Local business owner who is supporting The Red Box Project by helping to gather donations and spreading the word.

These are the girls that most teachers are probably not even aware of. This message was sent to me by a woman who is helping our local project. It made me cry onto my phone screen.

If you have read this blog post due to being on my website, you will see that I work privately with women and teenagers teaching them to tune in with their menstrual cycle, and I am trying passionately to get rid of this stigma attached to periods.


I was rather shocked when a college receptionist told me that he was the one who delivered the “period talk” to the girls when he covered puberty in Yr 5 & 6 when he was a teacher.

This really isn’t good enough!

I believe that no young girls should be given period advice from an older man who has never been a pre-teen/teenage girl, incredibly embarrassed the thought of periods, nevermind her own.


“In my primary school or secondary school they didn’t give us one lesson on periods.”
Clodagh, 14, Nottingham


Now, I have 4 daughters, and so I know that the local schools here do cover puberty, as my daughters have fed back to me what has been discussed, but unfortunately, there is not adequate information on what to do with your period, what, why, where and how… and since this is a monthly occurrence for half of our population, this really is not good enough.

How many girls and young women (even grown women) think they have a repeat infection because they do not know that their vaginal discharge changes at certain stages in our monthly cycle.

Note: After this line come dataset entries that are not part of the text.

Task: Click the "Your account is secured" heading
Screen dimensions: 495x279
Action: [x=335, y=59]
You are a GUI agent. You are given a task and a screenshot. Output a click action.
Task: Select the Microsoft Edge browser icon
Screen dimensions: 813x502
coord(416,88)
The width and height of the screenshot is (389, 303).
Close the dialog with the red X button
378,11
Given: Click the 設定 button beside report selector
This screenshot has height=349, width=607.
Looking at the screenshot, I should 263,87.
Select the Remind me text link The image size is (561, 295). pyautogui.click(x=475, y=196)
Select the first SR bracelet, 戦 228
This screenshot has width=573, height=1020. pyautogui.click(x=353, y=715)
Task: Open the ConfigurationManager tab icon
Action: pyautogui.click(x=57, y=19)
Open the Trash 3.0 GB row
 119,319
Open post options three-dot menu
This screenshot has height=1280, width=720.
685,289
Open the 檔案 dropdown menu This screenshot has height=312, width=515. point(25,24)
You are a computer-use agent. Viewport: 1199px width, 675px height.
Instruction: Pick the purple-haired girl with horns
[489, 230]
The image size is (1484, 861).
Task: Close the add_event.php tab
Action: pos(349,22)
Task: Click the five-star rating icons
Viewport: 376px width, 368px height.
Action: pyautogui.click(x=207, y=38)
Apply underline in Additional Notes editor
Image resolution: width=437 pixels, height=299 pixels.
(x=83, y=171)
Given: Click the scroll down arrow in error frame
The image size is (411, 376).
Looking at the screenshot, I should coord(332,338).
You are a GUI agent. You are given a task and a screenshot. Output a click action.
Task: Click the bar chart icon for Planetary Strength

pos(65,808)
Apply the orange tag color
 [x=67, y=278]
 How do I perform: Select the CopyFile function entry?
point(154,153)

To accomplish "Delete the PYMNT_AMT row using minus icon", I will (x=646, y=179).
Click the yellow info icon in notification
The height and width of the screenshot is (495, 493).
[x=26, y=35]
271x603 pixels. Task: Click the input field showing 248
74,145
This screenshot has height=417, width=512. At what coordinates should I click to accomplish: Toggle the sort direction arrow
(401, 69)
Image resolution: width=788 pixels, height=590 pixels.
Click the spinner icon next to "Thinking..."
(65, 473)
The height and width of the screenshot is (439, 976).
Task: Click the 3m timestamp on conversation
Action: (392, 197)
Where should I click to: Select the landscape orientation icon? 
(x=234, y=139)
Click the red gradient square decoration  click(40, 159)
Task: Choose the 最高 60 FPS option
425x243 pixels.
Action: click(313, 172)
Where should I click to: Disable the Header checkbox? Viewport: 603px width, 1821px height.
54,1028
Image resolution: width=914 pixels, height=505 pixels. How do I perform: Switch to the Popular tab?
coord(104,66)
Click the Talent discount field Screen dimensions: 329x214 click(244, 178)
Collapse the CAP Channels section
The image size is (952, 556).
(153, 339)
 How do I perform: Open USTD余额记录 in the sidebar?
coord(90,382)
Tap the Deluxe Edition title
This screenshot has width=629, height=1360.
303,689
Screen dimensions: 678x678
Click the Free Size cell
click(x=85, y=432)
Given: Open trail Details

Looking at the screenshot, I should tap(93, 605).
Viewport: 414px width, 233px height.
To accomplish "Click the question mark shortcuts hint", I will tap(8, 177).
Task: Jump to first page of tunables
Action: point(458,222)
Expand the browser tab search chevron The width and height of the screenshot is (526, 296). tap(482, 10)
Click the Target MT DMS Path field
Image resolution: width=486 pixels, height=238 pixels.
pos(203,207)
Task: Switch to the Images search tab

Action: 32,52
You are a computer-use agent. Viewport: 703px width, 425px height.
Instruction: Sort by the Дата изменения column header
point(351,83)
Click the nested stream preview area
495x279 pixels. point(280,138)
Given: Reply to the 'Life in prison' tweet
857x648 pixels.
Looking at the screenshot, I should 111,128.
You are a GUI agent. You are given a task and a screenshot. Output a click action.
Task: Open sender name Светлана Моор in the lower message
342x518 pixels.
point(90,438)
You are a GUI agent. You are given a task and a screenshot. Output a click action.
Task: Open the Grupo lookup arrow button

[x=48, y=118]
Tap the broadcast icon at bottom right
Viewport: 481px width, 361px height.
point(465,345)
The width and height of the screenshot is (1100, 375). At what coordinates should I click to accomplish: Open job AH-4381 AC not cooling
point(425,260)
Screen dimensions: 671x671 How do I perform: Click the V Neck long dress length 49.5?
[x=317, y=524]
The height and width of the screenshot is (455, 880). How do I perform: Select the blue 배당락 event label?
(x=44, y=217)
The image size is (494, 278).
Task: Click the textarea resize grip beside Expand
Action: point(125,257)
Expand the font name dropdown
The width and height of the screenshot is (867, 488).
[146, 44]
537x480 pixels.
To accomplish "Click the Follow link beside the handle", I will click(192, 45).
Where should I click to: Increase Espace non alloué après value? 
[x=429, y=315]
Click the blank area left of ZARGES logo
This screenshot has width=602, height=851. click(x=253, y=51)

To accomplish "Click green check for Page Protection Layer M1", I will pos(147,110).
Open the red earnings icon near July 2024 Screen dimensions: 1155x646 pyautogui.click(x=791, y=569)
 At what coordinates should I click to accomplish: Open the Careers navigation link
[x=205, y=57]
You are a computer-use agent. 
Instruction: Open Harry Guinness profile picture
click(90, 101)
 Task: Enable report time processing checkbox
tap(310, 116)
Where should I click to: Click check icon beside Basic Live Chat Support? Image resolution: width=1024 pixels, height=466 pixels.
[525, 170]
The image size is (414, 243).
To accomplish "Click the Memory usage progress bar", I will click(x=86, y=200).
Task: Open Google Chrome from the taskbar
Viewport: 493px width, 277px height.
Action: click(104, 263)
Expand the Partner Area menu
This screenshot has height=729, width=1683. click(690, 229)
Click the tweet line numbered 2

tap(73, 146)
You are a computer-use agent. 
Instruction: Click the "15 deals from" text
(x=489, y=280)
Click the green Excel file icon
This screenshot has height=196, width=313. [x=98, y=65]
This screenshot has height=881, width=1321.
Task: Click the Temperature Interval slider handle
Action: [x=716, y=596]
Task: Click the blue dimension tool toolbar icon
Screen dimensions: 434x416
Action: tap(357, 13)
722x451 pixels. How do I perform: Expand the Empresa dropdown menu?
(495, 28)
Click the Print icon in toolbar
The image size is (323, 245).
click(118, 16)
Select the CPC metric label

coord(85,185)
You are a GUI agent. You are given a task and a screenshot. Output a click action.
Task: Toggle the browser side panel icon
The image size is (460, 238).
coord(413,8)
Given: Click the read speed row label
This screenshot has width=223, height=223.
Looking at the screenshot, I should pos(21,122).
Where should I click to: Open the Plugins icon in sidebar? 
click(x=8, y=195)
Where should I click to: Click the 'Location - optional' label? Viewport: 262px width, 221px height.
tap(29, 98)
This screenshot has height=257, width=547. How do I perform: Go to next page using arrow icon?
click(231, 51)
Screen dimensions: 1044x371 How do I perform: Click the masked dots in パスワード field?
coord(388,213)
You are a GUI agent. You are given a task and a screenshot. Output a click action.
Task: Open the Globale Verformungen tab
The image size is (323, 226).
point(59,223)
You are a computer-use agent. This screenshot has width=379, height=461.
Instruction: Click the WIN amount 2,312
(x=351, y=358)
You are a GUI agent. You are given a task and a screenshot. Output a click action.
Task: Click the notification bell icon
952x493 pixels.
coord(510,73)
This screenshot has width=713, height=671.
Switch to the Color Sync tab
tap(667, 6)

How many females go through repeat anxiety moments, where in that moment they feel like it is their whole world, but if they were to chart their cycle, they would see that the worst anxiety coincides with their period about to start.

How to plan new projects in for the time prior to ovulation, as it is when we are most creative and energetic, and how when we feel totally overwhelmed during our monthly bleed, it is ok, and will pass very quickly.

I truly believe the emotional and mental health of our girls and women will get such a boost from knowing more about what is happening in our bodies. Even GCSE Biology doesn’t cover this sort of valuable information.

I would like to see this change.  If we can support our girls and young women through their menstrual cycles, we could see a huge shift in stress and emotional issues, and hopefully, therefore, truancy and also time off due to emotional stress.

I am midway through creating a course for schools, for teachers, for the girls and young women… Periods are not something to be ashamed or embarrassed by.